Et quel bel album !!
Schnellissimo Matthias Boss & Marcello Magliocchi Plus Timbre
https://plustimbre.bandcamp.com/album/schnellissimo
Duo violon et percussions super fins par deux orfèvres de l’improvisation libre. Peut – être n’avez-vous jamais ouï dire de ce phénomène du violon Jurassien Bernois, Matthias Boss. Mais ses collègues et les auditeurs avisés qui l’ont entendu dans de bonnes conditions , eux , s’en souviennent. Et quand Matthias est confronté à son alter-ego percussionniste des Pouilles, Marcello Magliocchi, vous tenez là une conversation musicale de très haut niveau créatif improvisé contemporain. On voyage à la même latitude d'excellence des duos de Philipp Wachsmann avec des percussionnistes comme Paul Lytton, Roger Turner et Martin Blume, que Philipp a publié sur son excellent et légendaire label Bead Records.

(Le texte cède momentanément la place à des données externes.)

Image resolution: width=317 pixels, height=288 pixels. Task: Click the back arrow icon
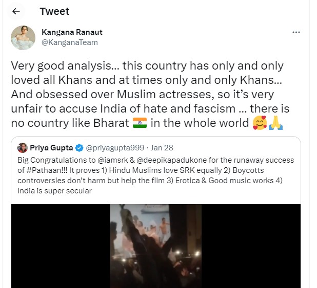click(16, 11)
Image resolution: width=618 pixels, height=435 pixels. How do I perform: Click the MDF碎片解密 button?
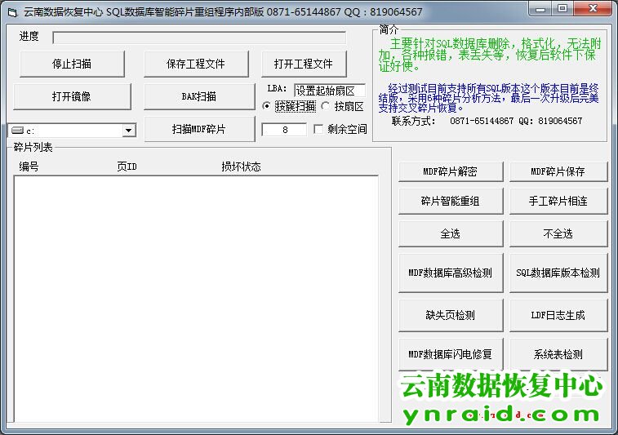[450, 171]
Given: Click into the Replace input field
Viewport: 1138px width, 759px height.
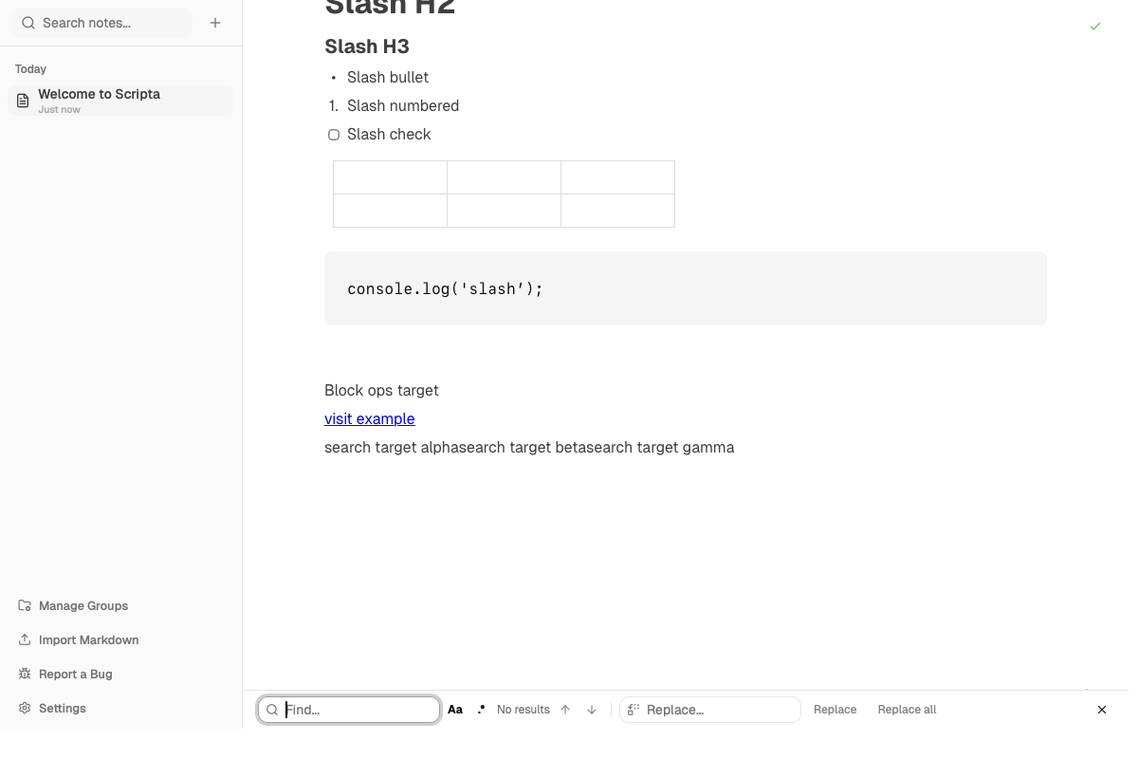Looking at the screenshot, I should pos(709,709).

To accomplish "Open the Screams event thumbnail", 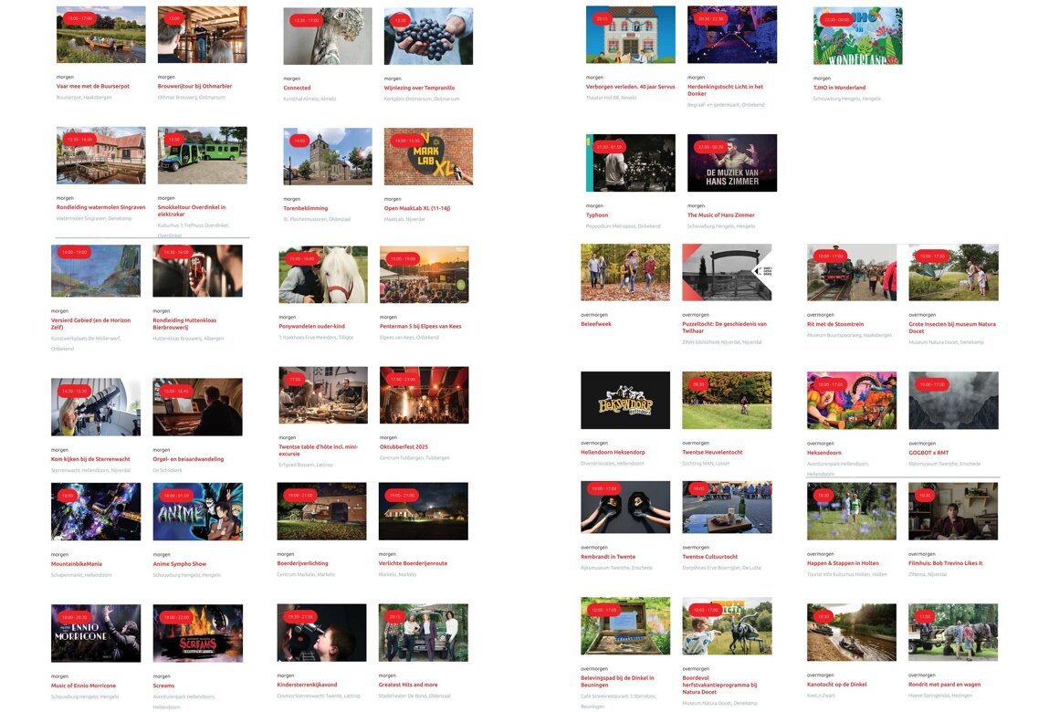I will point(197,633).
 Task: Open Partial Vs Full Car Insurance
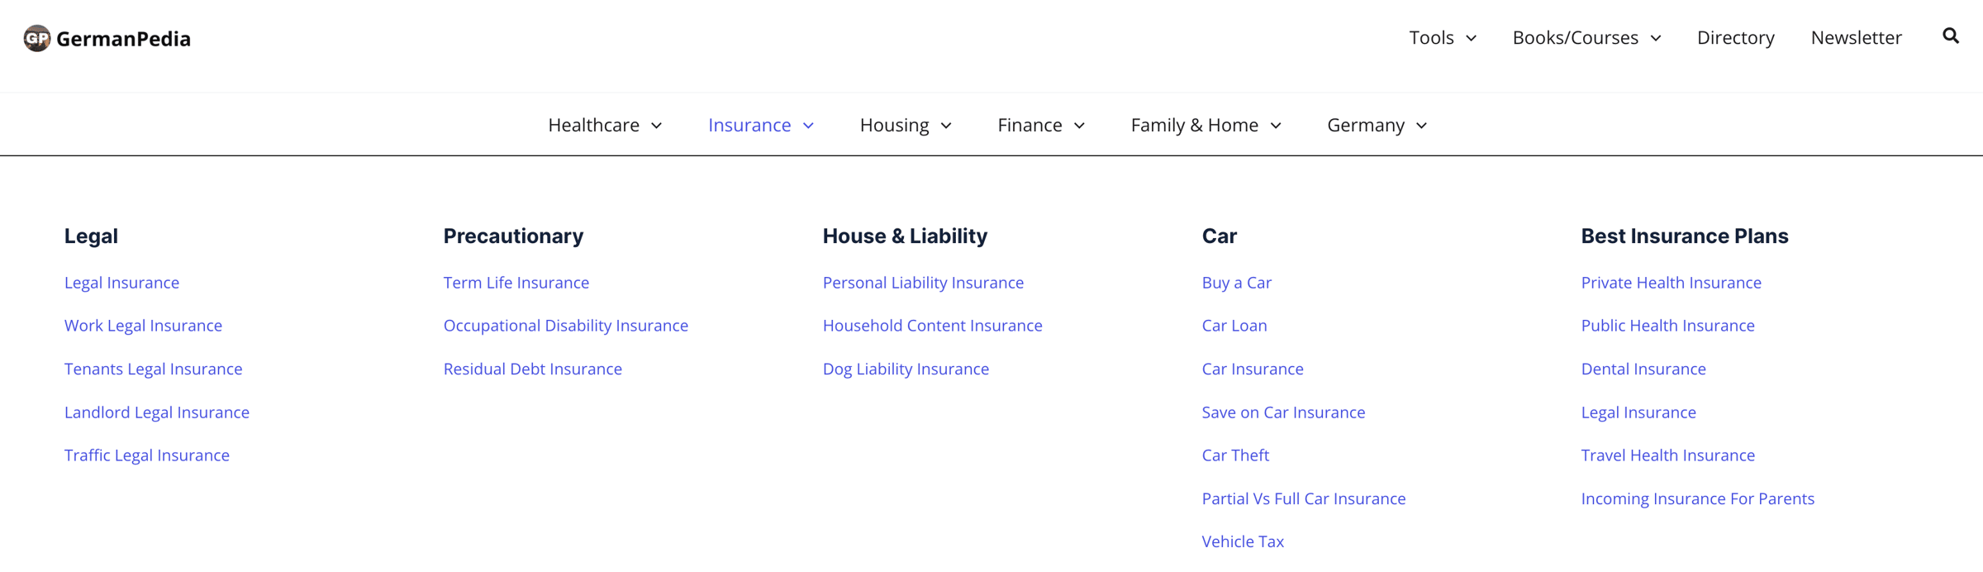tap(1303, 498)
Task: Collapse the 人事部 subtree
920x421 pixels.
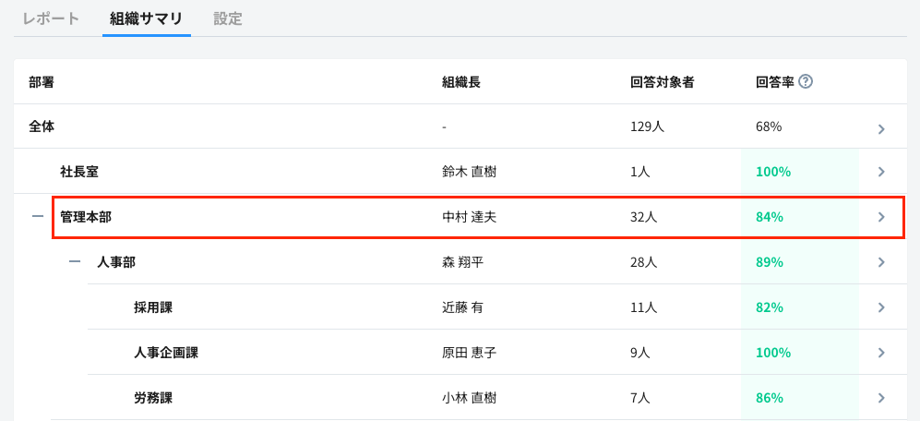Action: tap(75, 262)
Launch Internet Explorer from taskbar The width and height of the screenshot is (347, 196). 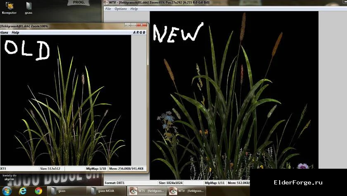(x=24, y=191)
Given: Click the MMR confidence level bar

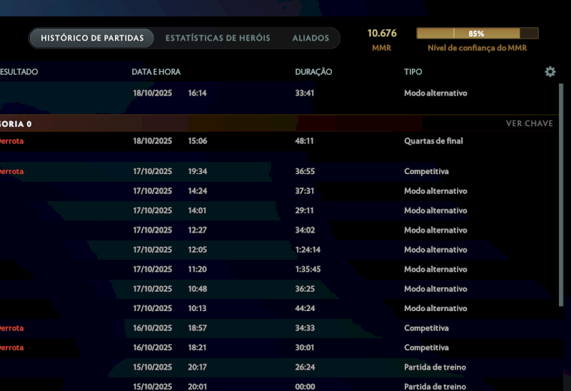Looking at the screenshot, I should [x=477, y=34].

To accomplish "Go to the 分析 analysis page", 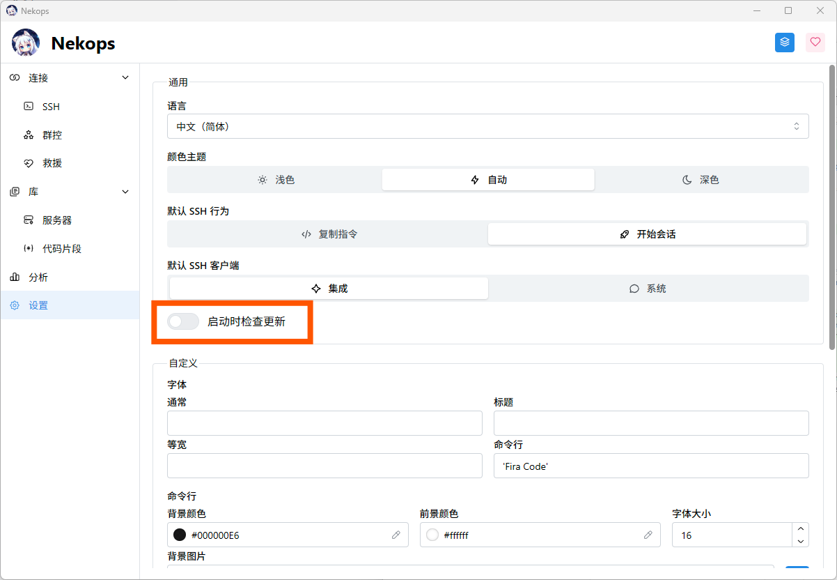I will point(38,277).
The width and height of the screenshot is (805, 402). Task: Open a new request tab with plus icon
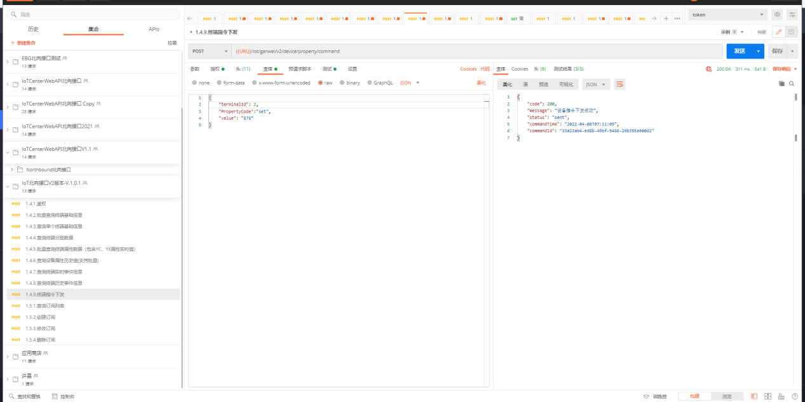click(x=666, y=18)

Ce qui frappe dès le départ, c’est la qualité du toucher du percussionniste sur tous les ustensiles sélectionnés avec soin de sa mini batterie et sa grande précision. Il faut d’ailleurs le voir (son kit) pour le croire. Le pointillisme décontracté de sa manière fait suggérer au violiniste Matthias Boss des bribes d’interventions ultra-précis dont la dynamique, le centre tonal, les accents, l’action de l’archet et les lambeaux mélodiques dodéca-choses évoluent avec une logique déconcertante d'une fraction de seconde à l'autre. Marcello sollicite sa grosse caisse avec des frappes gargantuesques complètement décalées quelques instants, pour ensuite d’éparpiller avec des baguettes de riz chinoises sur la peau d’un tambourin et des objets métalliques. Glissandi serpentins mus par un lyrisme oriental improbable au violon. Quasiment un moment d’anthologie. La qualité des échanges , leurs variétés de l’opulence à la raréfaction, du striage nerveux et scintillements de la corde aiguë à des flottements de matières percussives puis des frappes résonnantes sur les peaux et les métaux au centre de gravité incertain. Polyrythmie fragmentée, accélérée ou en suspension. Ça peut s’agiter sans demi-mesure avec des cadences infernales multidirectionnelles ou atterrir comme un oiseau sur une fine branche. Aller et retour entre la retenue au bord du silence et une hyper activité éphémère qui polarisent et centrifugent tous les aléas antinomiques, éclatés ou rassembleurs d’une improvisation volontairement décousue où le fil conducteur, le sentier de la gloire s’inscrit par des froissements de feuillages et d’infimes traces au sol au travers d’une jungle sonore qui s’estompe avec nos sens en alerte et que l’auditeur volontaire suivra par enchantement. Voici cinq pièces à convictions d’un duo d’une très haute tenue : un percussionniste et un violoniste exceptionnels par leur métaphores sans pareil. Matthias Boss et Marcello Magliocchi. Fabuleuse merveille.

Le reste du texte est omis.